Highest Incidence Age Groups
Childhood cancer is diagnosed more often in infants and adolescents than in the age groups between the two.
Infants
The incidence of childhood cancer peaks in the first year of life. Infant boys and girls are diagnosed at about the same rate, which is notable because it is the only age for which female childhood cancer rates are not lower than male.
Neuroblastoma is the most common type of infant cancer (28%), followed by leukemias (17%) and central nervous system cancers (13%). Germ cell and soft tissue tumors were each about 6%.
White infants have a substantially higher incidence than black infants for most types of cancer. Leukemias account for a substantial proportion of the racial difference, white infants having a 66% higher incidence than black infants.
Infants often have a poorer prognosis than older children. For instance, the 5-year survival rate in 1995 for all children with acute lymphoblastic leukemia was over 70%, but only 33% for infants. However, survival rates vary according to many factors. For instance, over 80% of all children with neuroblastoma during infancy were alive 5 years after diagnosis, but for those diagnosed at age 1 or older, the rate was only 45%.
The rise in annual incidence rates shown on the chart below may be due, in part, to the improvement in our ability to diagnose these cancers. In earlier years, many patients who had some types of childhood cancer would never have been diagnosed, especially those who did not even require treatment to survive (those who had spontaneous regression).

Research involving infant cancers is very important, as it can lead to advances in treating cancers of all ages. For example, the study of retinoblastoma, and later of Wilms tumor, led to the discovery of two important tumor suppressor genes that are related to adult as well as childhood cancers.
Adolescents
The rate of childhood cancer diagnosed in ages 15-19 is similar to that for ages 0-4, and substantially higher than for ages 5-9 and 10-14.

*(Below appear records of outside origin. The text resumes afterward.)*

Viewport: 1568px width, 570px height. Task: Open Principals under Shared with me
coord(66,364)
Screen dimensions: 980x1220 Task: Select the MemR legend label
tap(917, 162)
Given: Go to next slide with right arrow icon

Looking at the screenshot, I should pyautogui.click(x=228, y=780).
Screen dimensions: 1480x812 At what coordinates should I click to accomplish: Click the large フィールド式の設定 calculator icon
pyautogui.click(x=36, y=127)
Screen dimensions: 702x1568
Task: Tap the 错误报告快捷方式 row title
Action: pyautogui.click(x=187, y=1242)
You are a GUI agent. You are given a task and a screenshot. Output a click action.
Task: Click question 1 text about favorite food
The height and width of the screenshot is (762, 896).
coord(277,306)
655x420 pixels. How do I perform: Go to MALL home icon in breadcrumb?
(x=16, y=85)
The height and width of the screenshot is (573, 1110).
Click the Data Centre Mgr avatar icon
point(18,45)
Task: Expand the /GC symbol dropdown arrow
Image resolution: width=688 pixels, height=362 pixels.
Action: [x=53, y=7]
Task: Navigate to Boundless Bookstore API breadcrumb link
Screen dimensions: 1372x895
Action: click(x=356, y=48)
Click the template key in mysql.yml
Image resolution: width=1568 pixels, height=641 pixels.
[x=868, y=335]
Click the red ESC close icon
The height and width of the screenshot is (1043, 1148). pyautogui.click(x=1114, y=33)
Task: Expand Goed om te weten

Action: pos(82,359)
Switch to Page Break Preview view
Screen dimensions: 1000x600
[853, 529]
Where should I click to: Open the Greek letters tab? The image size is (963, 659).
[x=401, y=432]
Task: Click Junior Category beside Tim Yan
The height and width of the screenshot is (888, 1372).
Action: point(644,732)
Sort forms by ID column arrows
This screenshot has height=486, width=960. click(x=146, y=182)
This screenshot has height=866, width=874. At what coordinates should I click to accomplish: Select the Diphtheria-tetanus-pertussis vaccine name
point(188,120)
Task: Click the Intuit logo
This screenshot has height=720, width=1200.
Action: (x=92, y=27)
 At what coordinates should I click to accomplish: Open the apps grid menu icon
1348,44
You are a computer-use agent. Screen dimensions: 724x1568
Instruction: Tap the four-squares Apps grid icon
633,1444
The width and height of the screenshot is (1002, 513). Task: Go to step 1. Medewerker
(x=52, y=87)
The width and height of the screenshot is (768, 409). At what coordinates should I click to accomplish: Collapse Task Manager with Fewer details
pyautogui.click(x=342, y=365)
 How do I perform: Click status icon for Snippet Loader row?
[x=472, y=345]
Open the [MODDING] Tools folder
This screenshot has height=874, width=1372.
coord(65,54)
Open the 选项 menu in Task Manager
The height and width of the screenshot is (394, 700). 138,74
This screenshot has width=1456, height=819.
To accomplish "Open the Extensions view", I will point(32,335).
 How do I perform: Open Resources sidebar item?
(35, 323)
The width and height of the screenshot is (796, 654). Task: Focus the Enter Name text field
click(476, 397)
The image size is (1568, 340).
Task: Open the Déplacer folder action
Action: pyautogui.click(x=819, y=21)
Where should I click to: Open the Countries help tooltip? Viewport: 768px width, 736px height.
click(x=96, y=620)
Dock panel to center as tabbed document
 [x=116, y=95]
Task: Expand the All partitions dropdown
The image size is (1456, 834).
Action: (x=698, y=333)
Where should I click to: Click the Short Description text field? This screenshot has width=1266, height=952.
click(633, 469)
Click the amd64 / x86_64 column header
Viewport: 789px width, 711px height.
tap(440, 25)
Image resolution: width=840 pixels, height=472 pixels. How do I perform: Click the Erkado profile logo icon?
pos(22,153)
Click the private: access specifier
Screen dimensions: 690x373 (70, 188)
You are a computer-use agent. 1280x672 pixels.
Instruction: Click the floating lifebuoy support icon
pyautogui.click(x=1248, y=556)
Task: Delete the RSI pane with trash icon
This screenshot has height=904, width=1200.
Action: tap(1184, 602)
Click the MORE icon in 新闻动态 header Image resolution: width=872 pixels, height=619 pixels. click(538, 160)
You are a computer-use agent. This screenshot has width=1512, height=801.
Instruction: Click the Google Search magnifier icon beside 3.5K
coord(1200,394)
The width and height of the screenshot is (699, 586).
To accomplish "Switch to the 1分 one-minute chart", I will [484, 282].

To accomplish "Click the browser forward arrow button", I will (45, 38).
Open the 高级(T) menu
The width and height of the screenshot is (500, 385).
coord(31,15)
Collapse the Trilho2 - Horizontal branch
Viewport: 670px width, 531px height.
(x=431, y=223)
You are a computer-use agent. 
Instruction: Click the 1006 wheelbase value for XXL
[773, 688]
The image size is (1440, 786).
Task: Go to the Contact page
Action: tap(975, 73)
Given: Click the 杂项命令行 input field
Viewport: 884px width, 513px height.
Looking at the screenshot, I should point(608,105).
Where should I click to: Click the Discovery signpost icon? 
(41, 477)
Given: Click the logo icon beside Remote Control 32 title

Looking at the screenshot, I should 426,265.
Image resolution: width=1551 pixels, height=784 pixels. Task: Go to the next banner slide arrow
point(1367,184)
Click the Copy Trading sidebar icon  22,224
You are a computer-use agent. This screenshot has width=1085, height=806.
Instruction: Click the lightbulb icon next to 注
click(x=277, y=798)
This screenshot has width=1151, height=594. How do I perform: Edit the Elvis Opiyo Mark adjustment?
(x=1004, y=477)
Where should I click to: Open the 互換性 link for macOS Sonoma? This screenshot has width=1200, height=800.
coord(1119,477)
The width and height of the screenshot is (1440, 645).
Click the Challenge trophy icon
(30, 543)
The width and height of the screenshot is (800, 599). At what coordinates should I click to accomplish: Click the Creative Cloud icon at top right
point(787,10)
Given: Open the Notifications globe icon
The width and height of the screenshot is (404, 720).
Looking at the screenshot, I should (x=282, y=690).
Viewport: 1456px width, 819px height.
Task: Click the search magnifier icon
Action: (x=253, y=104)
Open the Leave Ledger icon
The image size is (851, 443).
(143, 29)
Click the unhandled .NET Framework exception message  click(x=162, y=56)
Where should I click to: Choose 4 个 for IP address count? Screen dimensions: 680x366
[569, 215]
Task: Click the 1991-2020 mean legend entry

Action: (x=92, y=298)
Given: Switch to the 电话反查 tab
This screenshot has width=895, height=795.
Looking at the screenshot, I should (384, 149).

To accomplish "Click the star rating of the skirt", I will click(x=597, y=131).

The most common types of cancers in ages 15-19 are:
- Hodgkins disease 16.1%
- Germ cell tumors 15.2%
- Central nervous system tumors 10%
- Non-Hodgkins lymphoma 7.6%
- Thyroid cancer 7.2%
- Malignant melanoma 7%
- Acute lymphoblastic leukemia 6.4%
This article includes data from:
Cancer Incidence and Survival among Children and Adolescents: United States SEER (Surveillance, Epidemiology, and End Results) Program 1975-1995.
Ries LAG, Smith MA, Gurney JG, Linet M, Tamra T, Young JL, Bunin GR (eds). Cancer Incidence and Survival among Children and Adolescents: United States SEER Program 1975-1995, National Cancer Institute, SEER Program. NIH Pub. Nol 99-4649. Bethesda, MD, 1999.